WHAT YOU WILL DO. Repeat every record exactly as written.
=-=-=-=-=
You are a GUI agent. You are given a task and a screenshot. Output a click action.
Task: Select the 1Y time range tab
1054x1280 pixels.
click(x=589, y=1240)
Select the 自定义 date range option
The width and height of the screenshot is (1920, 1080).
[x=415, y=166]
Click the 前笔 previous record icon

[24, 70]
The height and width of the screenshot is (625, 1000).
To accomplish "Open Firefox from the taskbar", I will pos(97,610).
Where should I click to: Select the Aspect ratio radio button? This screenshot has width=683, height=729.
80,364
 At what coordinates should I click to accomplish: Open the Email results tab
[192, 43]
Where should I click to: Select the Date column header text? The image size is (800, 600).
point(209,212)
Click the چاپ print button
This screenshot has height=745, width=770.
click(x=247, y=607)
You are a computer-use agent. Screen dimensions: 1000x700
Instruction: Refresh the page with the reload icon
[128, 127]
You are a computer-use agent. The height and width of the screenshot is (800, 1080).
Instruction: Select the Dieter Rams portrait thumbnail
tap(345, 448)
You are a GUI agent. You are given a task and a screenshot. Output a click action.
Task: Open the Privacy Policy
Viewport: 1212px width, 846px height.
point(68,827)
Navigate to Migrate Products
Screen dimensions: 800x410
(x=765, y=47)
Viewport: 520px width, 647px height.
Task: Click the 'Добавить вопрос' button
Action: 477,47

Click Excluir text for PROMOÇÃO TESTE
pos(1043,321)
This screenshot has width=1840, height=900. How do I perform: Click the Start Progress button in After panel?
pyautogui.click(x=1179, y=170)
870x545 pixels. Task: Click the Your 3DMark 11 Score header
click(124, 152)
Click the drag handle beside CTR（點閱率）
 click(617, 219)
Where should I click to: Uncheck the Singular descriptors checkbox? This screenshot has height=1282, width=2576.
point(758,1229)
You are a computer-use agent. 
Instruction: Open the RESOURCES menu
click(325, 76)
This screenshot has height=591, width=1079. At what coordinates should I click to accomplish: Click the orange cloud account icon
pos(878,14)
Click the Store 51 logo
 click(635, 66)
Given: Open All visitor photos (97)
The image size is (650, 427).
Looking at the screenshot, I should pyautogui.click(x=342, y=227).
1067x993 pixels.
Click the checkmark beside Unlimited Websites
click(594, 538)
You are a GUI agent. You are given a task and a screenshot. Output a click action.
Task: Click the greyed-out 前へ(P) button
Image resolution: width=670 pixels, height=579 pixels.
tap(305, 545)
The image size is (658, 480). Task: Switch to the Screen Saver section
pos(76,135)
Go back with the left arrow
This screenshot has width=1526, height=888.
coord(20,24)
=-=-=-=-=
OUTPUT.
You are a GUI agent. You are given a task and a screenshot. Output a click action.
Task: Select the 1Y time range tab
1054x1280 pixels.
click(x=589, y=1240)
Select the 自定义 date range option
The width and height of the screenshot is (1920, 1080).
[x=415, y=166]
Click the 前笔 previous record icon

[24, 70]
The height and width of the screenshot is (625, 1000).
To accomplish "Open Firefox from the taskbar", I will pos(97,610).
Where should I click to: Select the Aspect ratio radio button? This screenshot has width=683, height=729.
80,364
 At what coordinates should I click to accomplish: Open the Email results tab
[192, 43]
Where should I click to: Select the Date column header text? The image size is (800, 600).
point(209,212)
Click the چاپ print button
This screenshot has height=745, width=770.
click(x=247, y=607)
You are a computer-use agent. Screen dimensions: 1000x700
Instruction: Refresh the page with the reload icon
[128, 127]
You are a computer-use agent. The height and width of the screenshot is (800, 1080).
Instruction: Select the Dieter Rams portrait thumbnail
tap(345, 448)
You are a GUI agent. You are given a task and a screenshot. Output a click action.
Task: Open the Privacy Policy
Viewport: 1212px width, 846px height.
point(68,827)
Navigate to Migrate Products
Screen dimensions: 800x410
(x=765, y=47)
Viewport: 520px width, 647px height.
Task: Click the 'Добавить вопрос' button
Action: 477,47

Click Excluir text for PROMOÇÃO TESTE
pos(1043,321)
This screenshot has width=1840, height=900. How do I perform: Click the Start Progress button in After panel?
pyautogui.click(x=1179, y=170)
870x545 pixels. Task: Click the Your 3DMark 11 Score header
click(124, 152)
Click the drag handle beside CTR（點閱率）
 click(617, 219)
Where should I click to: Uncheck the Singular descriptors checkbox? This screenshot has height=1282, width=2576.
point(758,1229)
You are a computer-use agent. 
Instruction: Open the RESOURCES menu
click(325, 76)
This screenshot has height=591, width=1079. At what coordinates should I click to accomplish: Click the orange cloud account icon
pos(878,14)
Click the Store 51 logo
 click(635, 66)
Given: Open All visitor photos (97)
The image size is (650, 427).
Looking at the screenshot, I should pyautogui.click(x=342, y=227).
1067x993 pixels.
Click the checkmark beside Unlimited Websites
click(594, 538)
You are a GUI agent. You are given a task and a screenshot. Output a click action.
Task: Click the greyed-out 前へ(P) button
Image resolution: width=670 pixels, height=579 pixels.
tap(305, 545)
The image size is (658, 480). Task: Switch to the Screen Saver section
pos(76,135)
Go back with the left arrow
This screenshot has width=1526, height=888.
coord(20,24)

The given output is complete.